Download or read book Stanley Spencer written by Paul Gough. This book was released on 2006. Available in PDF, EPUB and Kindle. Book excerpt: Stanley Spencer was one of Britain's greatest twentieth-century artists. This book tells the story of the artist's journey from cosseted family life, through the drudgery of a war hospital and the malarial battlefields of a forgotten front, to his vision of peace and resurrection in Burghclere.
Author :Professor Nigel Rapport Release :2016-02-28 Genre :Social Science Kind :eBook Book Rating :363/5 ( reviews)

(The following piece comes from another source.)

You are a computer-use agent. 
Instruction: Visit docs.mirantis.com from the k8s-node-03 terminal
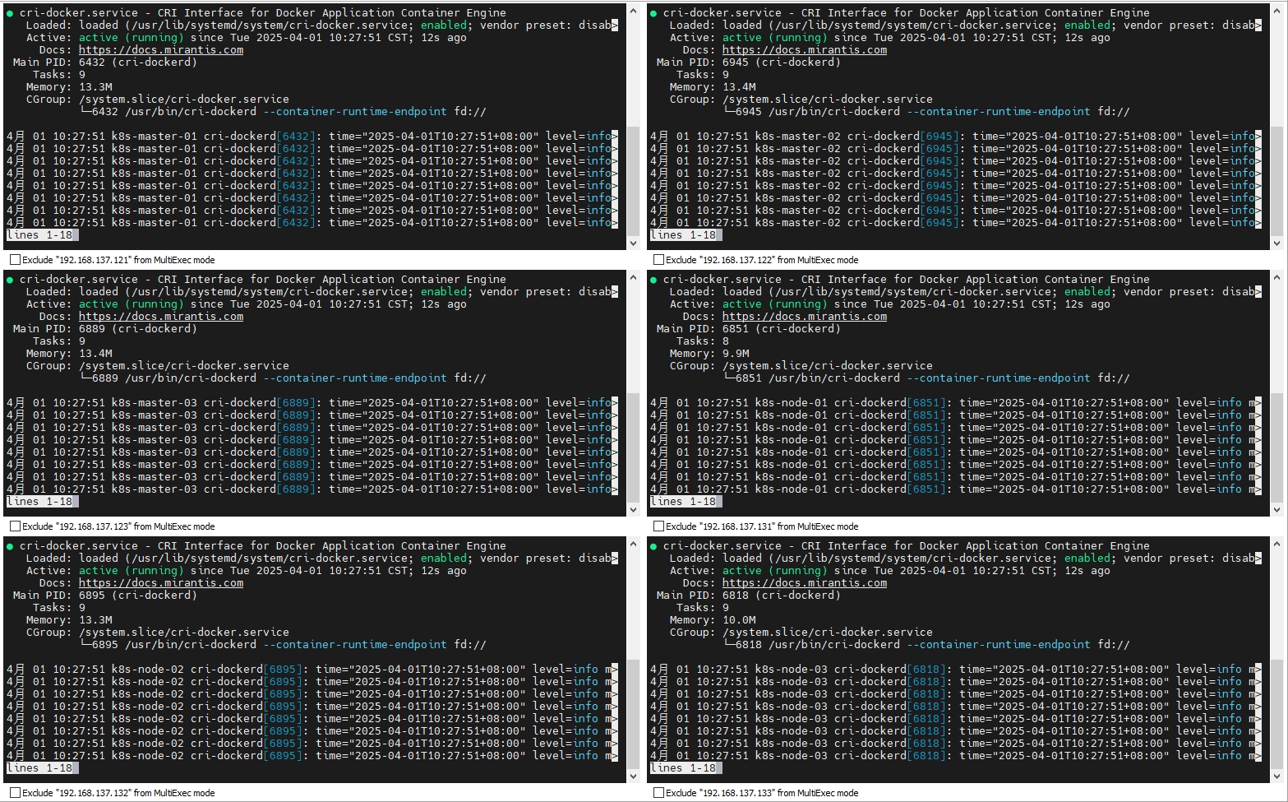coord(805,583)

Download or read book Distortion and Love written by Professor Nigel Rapport. This book was released on 2016-02-28. Available in PDF, EPUB and Kindle. Book excerpt: In this ground-breaking book, a theory of ‘distortion’ - of the way in which the processes of human life are subject to interference, diversion and transformation - is developed by way of the art of one of Britain’s greatest twentieth-century painters and that art’s public reception. Devoted to his native village of Cookham-on-Thames, Stanley Spencer painted not only landscapes and portraits with loving detail but also the ‘memory-feelings’ which he felt were a ‘sacred’ part of his consciousness. Yet Spencer was also a controversial public figure, with some taking the view that his visionary paintings were ugly distortions of human life, even marks of an immoral nature. Examining how Spencer lived his vision, how he painted it and wrote it, and also how his attempts to communicate that vision were received by his contemporaries and have continued to be interpreted since his death, the author posits distortion as key: an intrinsic aspect both of human creation and of human interaction. What we intend to make, to say, to do and have done, often mutates in the process of being expressed or put into effect: we live amid distortion. Love - the affective appreciation of one another - is then a means by which we accommodate distortion and its consequences in our lives. An illustration, through Stanley Spencer’s story, of significant aspects of a human condition, this book will appeal across disciplines, including to art historians and students of Spencer’s work, as well as to scholars of anthropology with interests in creativity, perception and interpretation.